» **Directions**: From the line containing "This screenshot has width=1568, height=747." to the end of the records, print every line exactly, both ends included, and leave out the pictures.

» **Dataset excerpts**:
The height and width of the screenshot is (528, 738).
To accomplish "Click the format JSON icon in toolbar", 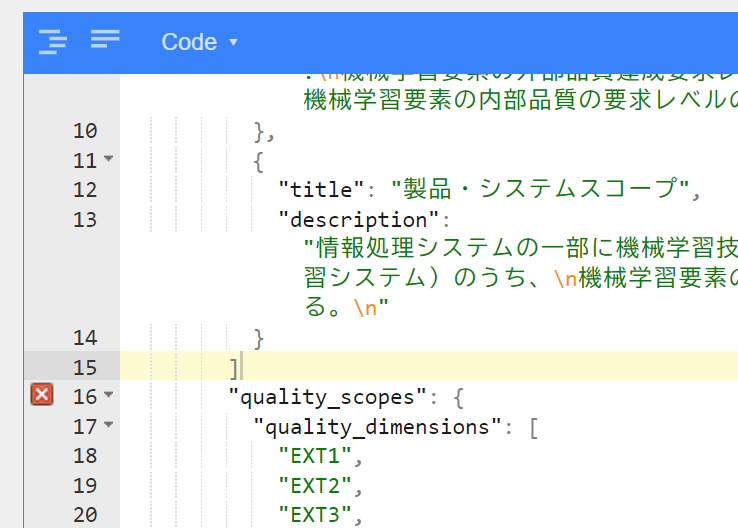I will (53, 41).
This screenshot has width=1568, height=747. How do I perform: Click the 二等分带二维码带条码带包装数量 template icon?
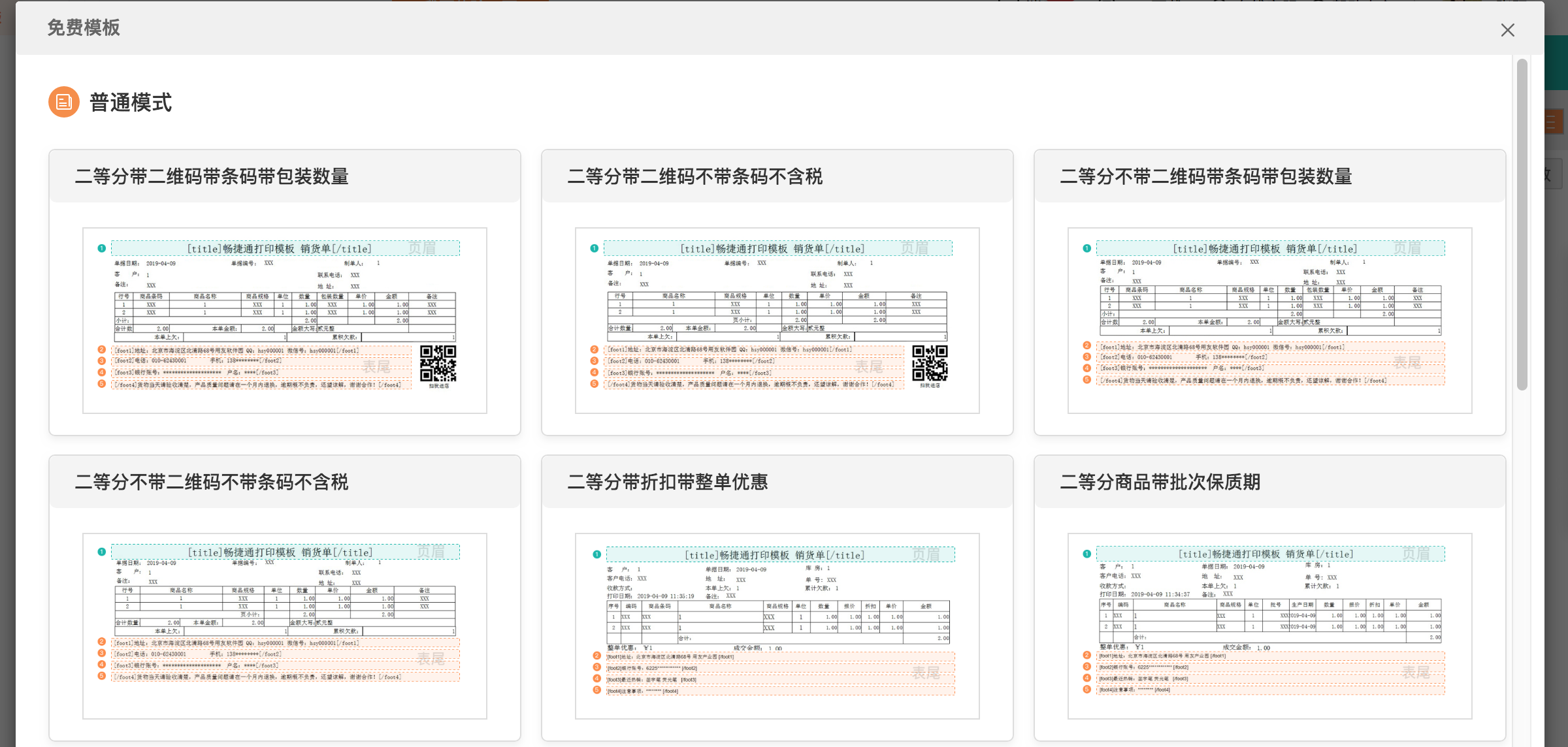coord(283,315)
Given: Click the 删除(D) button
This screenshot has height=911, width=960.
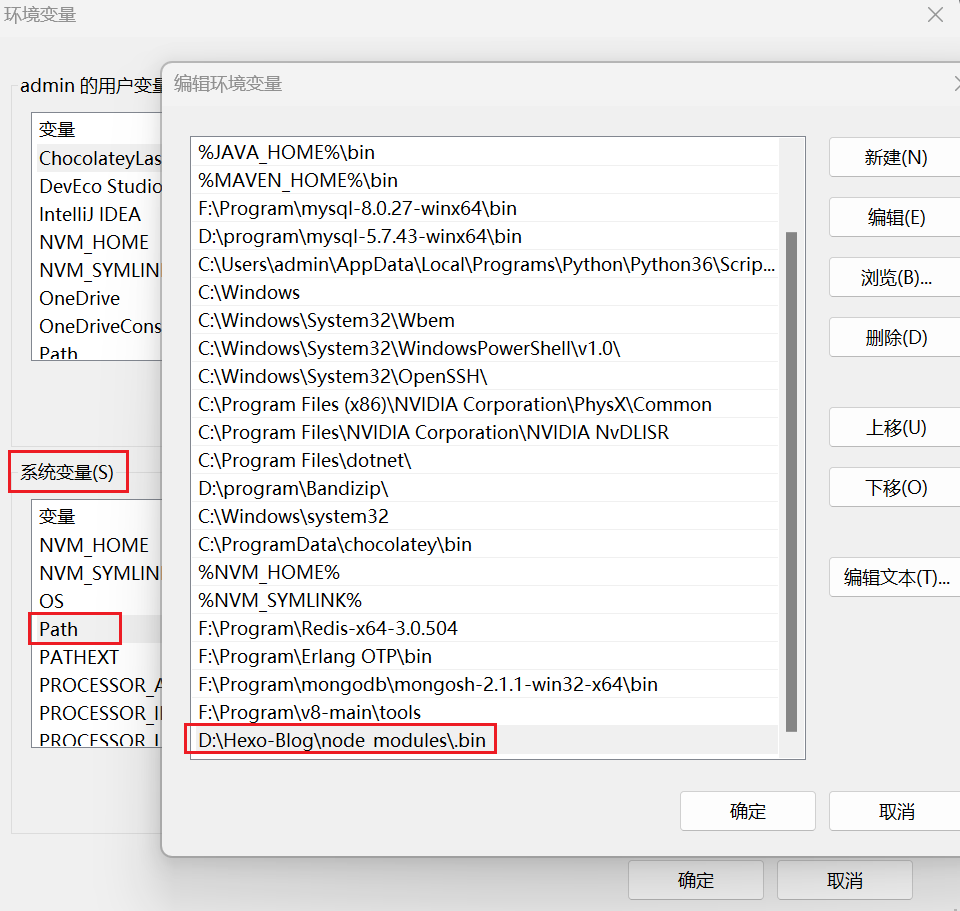Looking at the screenshot, I should point(894,338).
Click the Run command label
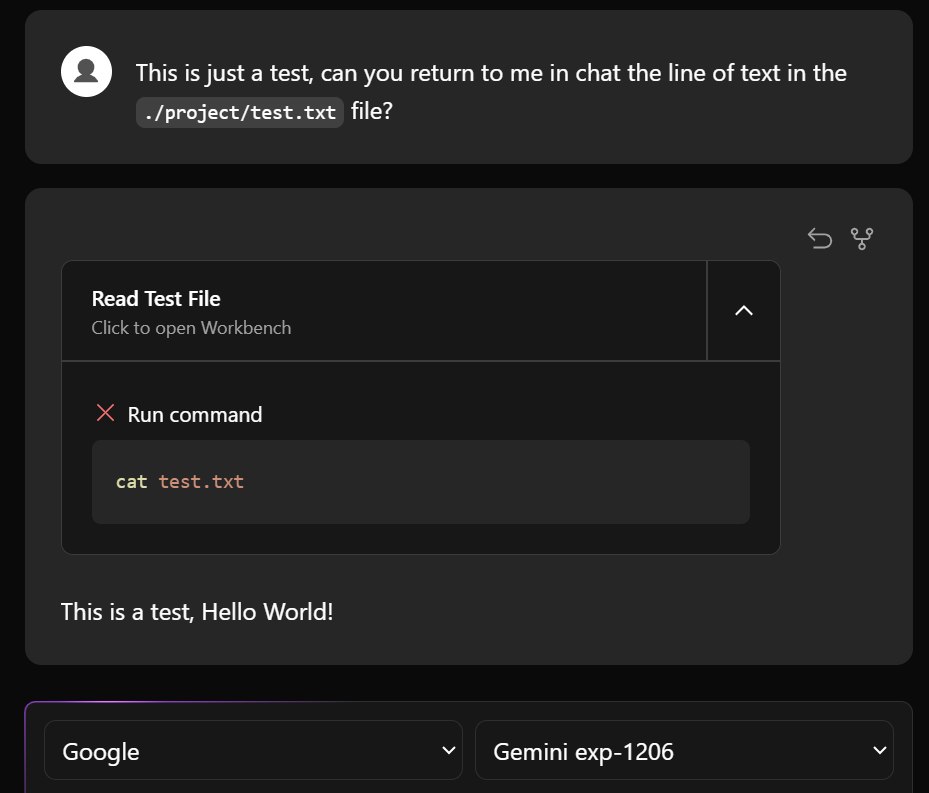The width and height of the screenshot is (929, 793). 195,415
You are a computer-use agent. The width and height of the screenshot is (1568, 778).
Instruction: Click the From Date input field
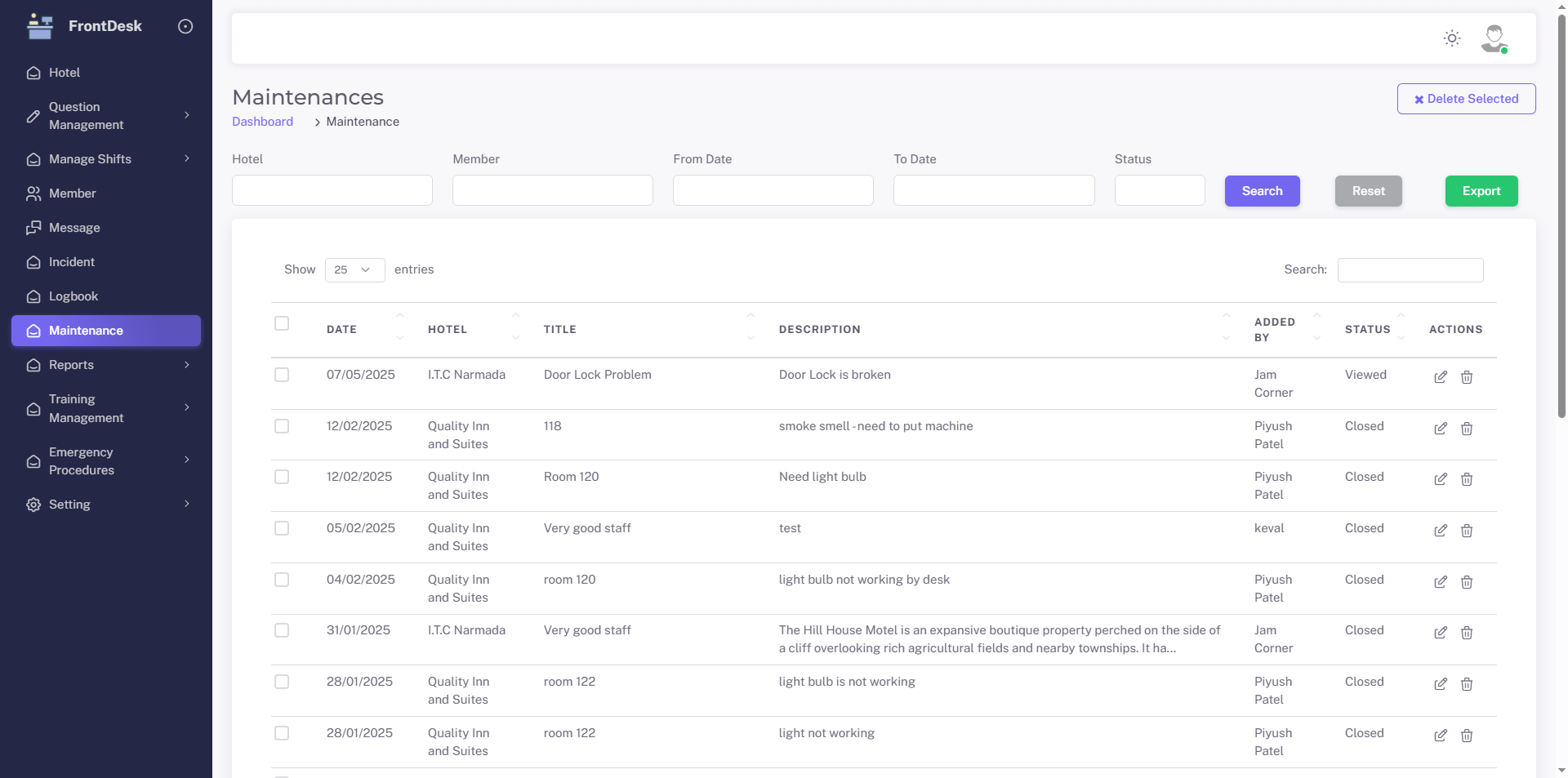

» **Exercise output**:
This screenshot has width=1568, height=747. How do I perform: Click the 二等分带二维码带条码带包装数量 template icon?
coord(283,315)
Given: Click the 删除(D) button
This screenshot has height=911, width=960.
Looking at the screenshot, I should point(894,338).
Click the Run command label
The width and height of the screenshot is (929, 793). 195,415
You are a computer-use agent. The width and height of the screenshot is (1568, 778).
Instruction: Click the From Date input field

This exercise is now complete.